WA Country Health Service nurse manager named WA’s Nurse of the Year


WANMEA Nurse of the year winner Brett Hayes, the Minister, and Ms Meredith Walker from the WA Nurses Memorial Charitable Trust. Picture: Supplied
WANMEA Nurse of the year winner Brett Hayes, the Minister, and Ms Meredith Walker from the WA Nurses Memorial Charitable Trust. Picture: Supplied

NURSE manager Brett Hayes from York took out the top gong at the Western Australian Nursing and Midwifery Awards at the weekend.

The WA Country Health Service (WACHS) employee developed TelePalliative Care in the Home in the Wheatbelt in 2016.

He was named the Western Australia’s Nurse of the Year.

Mr Hayes, who works only in the Wheatbelt region, has been a nurse for 10 years and started his career in the city.

“There is quite a contrast between metropolitan and regional nursing,” Mr Hayes said.

“Here, we’re encouraged to think innovatively and given freedom to explore new ideas,” he said.

He said listening to patients and their families had been fundamental to the development of telehealth technology and had proved important when supporting patients in the final stages of their life.

“Telehealth, whereby our patients can reach us using audio and visual links over the internet, means those in rural and remote areas can access specialist services without the need to travel,” he said.

“It has made such a difference to supporting our patients with end of care life.

“Previously, only 7 to 14 per cent of those in the Wheatbelt wanting to die at home were able.

“This has increased to 70 per cent simply because we can now interact with them face to face via video conference. Our service has well and truly become mobile,” he said.

WACHS Head of Nursing and Midwifery Marie Baxter said Mr Hayes was “absolutely deserving” of Nurse of the Year status.

“Brett has achieved phenomenal results in allowing people to stay at home in their final stages of care,” she said.

“He has been persistent and committed in building better options for palliative patients and works with them and their families to achieve the best outcome,” she said.

Mr Hayes, who also took out the award for Excellence in Regional and Remote Nursing, said he was privileged to work in rural WA.

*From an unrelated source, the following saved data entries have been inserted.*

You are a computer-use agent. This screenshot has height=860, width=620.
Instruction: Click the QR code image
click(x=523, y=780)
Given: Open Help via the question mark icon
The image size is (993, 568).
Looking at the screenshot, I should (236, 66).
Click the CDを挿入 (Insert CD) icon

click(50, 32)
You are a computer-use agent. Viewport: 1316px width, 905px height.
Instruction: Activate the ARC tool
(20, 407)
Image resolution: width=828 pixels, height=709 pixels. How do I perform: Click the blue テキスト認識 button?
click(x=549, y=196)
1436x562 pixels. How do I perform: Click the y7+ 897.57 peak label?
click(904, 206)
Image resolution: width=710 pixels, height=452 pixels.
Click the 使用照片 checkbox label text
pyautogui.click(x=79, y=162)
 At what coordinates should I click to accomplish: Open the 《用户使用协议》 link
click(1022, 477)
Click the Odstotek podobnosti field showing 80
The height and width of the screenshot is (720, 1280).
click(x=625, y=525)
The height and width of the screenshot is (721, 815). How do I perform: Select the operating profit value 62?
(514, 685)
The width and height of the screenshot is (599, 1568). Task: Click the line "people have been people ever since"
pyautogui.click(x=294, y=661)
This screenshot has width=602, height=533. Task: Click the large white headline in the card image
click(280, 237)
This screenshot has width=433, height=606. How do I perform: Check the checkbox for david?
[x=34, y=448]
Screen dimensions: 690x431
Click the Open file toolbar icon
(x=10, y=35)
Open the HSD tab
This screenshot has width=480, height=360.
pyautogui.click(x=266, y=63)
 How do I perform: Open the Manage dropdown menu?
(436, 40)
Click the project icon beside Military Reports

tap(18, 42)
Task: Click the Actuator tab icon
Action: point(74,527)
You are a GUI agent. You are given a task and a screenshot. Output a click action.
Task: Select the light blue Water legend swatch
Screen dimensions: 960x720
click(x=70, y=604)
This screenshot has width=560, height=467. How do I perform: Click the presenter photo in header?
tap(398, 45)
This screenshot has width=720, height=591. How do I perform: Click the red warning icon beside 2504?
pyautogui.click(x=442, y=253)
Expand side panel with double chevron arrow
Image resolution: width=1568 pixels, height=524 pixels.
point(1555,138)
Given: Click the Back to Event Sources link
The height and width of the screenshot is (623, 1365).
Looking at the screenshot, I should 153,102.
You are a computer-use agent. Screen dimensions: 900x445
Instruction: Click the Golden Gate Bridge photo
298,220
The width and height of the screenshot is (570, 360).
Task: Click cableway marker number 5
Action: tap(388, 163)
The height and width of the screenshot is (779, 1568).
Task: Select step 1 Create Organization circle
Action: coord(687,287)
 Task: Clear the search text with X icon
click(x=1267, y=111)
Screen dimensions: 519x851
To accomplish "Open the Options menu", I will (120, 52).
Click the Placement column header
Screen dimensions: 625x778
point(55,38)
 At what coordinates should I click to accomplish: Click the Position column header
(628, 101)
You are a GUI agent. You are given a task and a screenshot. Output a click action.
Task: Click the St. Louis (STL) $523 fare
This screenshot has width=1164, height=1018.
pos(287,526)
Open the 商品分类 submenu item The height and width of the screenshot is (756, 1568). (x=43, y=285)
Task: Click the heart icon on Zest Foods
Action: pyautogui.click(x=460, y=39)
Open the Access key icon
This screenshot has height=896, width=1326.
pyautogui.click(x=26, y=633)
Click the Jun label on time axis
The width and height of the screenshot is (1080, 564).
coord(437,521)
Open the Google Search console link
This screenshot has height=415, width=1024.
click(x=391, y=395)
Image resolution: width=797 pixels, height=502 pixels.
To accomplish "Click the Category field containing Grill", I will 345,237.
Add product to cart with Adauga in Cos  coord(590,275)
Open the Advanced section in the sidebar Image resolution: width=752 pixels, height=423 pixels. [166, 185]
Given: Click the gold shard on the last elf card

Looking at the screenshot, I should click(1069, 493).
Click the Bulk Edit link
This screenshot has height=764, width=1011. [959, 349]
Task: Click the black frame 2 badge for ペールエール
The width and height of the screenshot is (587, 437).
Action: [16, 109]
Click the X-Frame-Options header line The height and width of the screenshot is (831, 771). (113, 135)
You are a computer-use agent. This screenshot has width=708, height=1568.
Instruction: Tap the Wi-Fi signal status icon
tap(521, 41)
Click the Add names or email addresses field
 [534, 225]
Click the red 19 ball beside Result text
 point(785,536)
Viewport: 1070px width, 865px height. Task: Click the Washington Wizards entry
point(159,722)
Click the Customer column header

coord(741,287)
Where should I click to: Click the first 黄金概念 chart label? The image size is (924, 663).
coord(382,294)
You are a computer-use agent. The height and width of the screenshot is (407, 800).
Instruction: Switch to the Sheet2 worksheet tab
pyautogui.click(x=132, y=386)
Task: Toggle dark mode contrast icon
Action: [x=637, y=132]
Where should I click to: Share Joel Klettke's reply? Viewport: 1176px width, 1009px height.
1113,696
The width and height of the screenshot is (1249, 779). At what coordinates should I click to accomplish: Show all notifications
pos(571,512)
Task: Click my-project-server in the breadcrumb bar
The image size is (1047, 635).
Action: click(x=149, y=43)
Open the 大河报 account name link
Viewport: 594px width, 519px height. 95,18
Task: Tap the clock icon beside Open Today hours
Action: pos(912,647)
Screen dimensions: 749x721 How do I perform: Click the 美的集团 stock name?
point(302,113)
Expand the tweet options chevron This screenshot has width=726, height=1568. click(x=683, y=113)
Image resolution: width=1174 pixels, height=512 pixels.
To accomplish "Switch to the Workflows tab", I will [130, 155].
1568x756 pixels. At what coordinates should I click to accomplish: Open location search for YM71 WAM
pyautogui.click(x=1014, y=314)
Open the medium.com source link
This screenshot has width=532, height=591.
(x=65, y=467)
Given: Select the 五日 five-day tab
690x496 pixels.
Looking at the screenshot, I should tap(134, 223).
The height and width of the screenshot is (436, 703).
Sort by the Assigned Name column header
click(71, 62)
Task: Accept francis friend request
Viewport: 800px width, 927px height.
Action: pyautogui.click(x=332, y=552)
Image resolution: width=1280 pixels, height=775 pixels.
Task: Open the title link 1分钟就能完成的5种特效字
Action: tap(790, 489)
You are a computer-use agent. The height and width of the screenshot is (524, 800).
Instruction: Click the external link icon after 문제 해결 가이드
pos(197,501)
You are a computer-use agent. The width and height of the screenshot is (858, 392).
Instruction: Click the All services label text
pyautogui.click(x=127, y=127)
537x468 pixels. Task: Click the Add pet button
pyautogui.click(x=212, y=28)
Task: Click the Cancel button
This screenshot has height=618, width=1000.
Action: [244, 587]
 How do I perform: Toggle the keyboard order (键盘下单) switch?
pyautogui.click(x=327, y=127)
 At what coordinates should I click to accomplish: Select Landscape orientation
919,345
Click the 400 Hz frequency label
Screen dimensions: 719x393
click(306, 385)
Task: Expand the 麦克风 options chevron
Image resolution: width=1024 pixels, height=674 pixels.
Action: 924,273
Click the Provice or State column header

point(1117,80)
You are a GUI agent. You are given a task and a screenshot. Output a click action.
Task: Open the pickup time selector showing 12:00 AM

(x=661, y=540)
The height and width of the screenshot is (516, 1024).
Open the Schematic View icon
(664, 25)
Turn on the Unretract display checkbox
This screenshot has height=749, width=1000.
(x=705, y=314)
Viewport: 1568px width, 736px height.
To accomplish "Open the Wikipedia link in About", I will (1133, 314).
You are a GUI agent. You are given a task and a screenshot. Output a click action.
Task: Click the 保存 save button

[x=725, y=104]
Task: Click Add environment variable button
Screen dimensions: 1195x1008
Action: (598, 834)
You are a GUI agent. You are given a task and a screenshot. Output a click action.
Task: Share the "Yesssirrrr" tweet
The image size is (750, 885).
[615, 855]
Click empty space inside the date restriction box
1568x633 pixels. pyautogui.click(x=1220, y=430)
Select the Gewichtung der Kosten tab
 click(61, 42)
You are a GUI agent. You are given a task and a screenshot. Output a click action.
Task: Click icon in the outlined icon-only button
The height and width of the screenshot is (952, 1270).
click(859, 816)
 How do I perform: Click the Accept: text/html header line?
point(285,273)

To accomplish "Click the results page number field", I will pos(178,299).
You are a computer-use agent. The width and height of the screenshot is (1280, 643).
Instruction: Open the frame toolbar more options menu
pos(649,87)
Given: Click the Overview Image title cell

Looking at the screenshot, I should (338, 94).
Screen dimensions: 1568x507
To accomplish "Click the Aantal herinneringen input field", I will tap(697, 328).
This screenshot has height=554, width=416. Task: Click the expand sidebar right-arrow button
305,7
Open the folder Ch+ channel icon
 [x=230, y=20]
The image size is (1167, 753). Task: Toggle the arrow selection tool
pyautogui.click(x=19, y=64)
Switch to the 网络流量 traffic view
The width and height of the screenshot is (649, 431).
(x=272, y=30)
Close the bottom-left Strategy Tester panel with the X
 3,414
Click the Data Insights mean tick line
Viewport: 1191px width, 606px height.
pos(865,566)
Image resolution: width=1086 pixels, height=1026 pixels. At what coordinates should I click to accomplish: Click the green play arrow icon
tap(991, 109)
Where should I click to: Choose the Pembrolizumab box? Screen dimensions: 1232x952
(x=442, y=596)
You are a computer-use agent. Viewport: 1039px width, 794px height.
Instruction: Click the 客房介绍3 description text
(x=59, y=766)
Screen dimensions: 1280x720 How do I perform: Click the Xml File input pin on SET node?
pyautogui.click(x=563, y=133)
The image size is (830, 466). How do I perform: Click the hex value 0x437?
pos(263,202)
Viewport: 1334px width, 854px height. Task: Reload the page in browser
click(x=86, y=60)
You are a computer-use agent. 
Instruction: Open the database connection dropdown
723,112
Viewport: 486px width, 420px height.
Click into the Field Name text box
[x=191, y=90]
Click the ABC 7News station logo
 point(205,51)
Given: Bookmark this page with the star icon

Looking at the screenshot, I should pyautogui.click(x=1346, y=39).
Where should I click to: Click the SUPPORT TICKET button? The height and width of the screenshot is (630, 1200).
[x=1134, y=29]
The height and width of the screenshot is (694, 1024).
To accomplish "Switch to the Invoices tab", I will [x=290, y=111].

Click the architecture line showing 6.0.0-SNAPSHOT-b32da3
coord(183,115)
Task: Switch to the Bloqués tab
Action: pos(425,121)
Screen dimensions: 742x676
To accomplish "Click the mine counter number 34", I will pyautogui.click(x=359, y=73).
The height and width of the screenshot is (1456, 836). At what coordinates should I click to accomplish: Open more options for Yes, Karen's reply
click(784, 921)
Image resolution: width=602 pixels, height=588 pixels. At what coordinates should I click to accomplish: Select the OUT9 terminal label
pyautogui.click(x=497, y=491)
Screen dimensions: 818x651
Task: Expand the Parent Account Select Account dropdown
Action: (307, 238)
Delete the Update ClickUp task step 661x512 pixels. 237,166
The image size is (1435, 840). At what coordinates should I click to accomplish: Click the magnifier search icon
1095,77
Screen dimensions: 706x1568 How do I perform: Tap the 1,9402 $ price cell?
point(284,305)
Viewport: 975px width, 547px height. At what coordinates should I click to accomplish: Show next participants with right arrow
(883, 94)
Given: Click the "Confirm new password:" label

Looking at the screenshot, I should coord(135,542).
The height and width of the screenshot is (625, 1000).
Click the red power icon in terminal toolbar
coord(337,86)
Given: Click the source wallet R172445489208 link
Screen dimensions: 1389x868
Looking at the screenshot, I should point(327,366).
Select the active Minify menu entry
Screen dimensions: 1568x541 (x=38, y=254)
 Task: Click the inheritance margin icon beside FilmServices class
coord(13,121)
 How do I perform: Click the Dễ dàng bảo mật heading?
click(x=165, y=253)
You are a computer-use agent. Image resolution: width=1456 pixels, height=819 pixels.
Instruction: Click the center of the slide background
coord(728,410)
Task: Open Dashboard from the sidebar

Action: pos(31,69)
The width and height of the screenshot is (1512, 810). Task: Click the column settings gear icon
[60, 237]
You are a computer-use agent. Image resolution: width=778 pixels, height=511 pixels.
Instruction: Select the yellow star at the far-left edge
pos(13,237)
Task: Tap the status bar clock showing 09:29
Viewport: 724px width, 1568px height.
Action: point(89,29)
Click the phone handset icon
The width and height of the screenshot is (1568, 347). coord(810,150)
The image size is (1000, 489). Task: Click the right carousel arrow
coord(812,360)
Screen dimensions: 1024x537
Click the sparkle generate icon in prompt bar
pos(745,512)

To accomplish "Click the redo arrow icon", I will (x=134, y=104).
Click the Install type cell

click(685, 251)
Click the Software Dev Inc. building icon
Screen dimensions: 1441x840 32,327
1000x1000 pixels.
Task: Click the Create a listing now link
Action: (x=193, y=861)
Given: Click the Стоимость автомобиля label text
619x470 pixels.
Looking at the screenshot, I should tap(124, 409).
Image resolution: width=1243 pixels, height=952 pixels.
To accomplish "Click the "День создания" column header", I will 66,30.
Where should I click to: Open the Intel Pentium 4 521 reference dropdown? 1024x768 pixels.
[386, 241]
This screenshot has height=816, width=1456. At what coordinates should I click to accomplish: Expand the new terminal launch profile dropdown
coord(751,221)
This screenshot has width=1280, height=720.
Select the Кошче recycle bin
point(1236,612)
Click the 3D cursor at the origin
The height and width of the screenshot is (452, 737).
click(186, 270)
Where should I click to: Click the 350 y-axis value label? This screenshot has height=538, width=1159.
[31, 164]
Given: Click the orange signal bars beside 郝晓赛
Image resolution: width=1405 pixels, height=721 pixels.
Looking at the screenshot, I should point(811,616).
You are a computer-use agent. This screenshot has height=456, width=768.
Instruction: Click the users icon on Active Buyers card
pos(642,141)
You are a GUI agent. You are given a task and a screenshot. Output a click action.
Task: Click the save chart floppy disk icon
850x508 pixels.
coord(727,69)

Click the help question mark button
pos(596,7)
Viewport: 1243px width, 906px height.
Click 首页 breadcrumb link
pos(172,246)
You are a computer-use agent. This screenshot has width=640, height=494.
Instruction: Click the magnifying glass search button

“If we – as experienced palliative care practitioners – can use telehealth to talk carers through uncertain or stressful times and provide them with support and reassurance, more people in the regions will be able to die at home where they want to, surrounded by their loved ones,” he said.

The TelePalliative Care in the Home service expanded to the Midwest last month and will begin in the South West and Great Southern in the next couple of months.